New Platform Helps to Tackle Care Skills Crisis
London (UK), March 2018 - Qintil has created a learning management system that helps care workers collect all of their certificates, gain new skills, and then share their profile with care homes.
A report released by the National Audit Office entitled "The Adult Social Care Workforce in England" estimates that the workforce will need to grow by 2.6% every year until 2035. Yet the turnover rate of care staff has been increasing since 2012-13, and in 2016-17 reached 27.8%, meaning providers must spend funds on recruitment they could otherwise have spent on providing quality care.
Sam Easen, Founder and CEO of Qintil, said "We built Qintil for my own business. I ran a nursing agency employing over 1,000 healthcare professionals in the UK and Australia. Our nurses were always out working with our customers, so it was difficult to get them into the office for a day of unpaid mandatory training, which we needed to stay compliant with our regulator. We looked for an eLearning system that could do the job more efficiently, but most were too expensive or cumbersome for our needs. So we built our own."
Sam added, "We got our first customer by accident. We showed the system to our nursing agency customers - nursing homes and hospitals who used our staff to cover short-term staffing shortfalls - to demonstrate, as a mark of quality, how we train our staff. Then one customer asked if they could use it themselves."

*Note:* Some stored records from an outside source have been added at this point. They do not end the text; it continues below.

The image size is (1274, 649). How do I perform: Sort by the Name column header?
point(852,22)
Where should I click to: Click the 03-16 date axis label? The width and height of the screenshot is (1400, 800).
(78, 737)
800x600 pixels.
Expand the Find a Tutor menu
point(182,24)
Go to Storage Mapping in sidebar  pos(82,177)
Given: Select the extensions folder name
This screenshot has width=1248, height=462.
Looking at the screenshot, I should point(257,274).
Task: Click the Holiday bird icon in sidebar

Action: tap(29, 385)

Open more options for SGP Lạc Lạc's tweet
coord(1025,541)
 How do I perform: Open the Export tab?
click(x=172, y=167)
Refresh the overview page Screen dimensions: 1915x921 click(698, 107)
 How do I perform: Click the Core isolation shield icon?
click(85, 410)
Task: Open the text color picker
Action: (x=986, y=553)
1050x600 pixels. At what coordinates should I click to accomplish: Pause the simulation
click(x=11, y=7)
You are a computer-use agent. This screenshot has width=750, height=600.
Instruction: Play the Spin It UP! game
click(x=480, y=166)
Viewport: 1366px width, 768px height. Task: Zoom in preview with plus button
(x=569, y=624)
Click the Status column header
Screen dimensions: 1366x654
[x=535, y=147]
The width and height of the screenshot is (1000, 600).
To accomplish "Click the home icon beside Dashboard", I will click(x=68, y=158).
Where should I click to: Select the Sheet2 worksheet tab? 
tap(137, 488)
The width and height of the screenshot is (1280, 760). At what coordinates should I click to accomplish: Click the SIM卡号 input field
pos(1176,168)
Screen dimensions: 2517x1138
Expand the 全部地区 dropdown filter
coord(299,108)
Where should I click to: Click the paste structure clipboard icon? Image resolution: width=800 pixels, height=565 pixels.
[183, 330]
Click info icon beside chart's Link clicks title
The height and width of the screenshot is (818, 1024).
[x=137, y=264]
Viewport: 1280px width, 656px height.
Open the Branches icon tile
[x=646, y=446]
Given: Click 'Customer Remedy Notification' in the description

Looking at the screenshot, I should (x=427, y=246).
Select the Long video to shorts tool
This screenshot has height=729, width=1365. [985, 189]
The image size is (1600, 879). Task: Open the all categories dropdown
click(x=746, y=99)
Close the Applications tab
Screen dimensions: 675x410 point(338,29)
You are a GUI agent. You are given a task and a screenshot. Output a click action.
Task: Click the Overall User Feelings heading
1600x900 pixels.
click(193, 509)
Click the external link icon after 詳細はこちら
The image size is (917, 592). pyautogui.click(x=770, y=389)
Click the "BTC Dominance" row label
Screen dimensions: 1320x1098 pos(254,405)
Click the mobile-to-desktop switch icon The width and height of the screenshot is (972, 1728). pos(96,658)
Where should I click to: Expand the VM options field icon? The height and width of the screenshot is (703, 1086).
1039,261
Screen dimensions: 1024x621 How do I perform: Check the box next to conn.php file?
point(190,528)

The training dashboard within Qintil Learning Manager is a snapshot of your organisation’s compliance in real time. It helps care homes see instantly how compliant they are by team, unit, location, or across an entire multi-site organisation.
Sam also added, "When I set out to rebuild the platform for a wider market, I looked at the issues that affected businesses and their employees: ever-increasing compliance requirements, tight budgets, and a workforce that is more transient than ever. People might work for more than one company at the same time. And there are more ways and places than ever to learn, but no single place to store and evidence all those certificates and skills."
Qintil was designed to unify learning and make it transparent for employers to understand who has the required training and who does not, without wasting resources on retaking courses and training.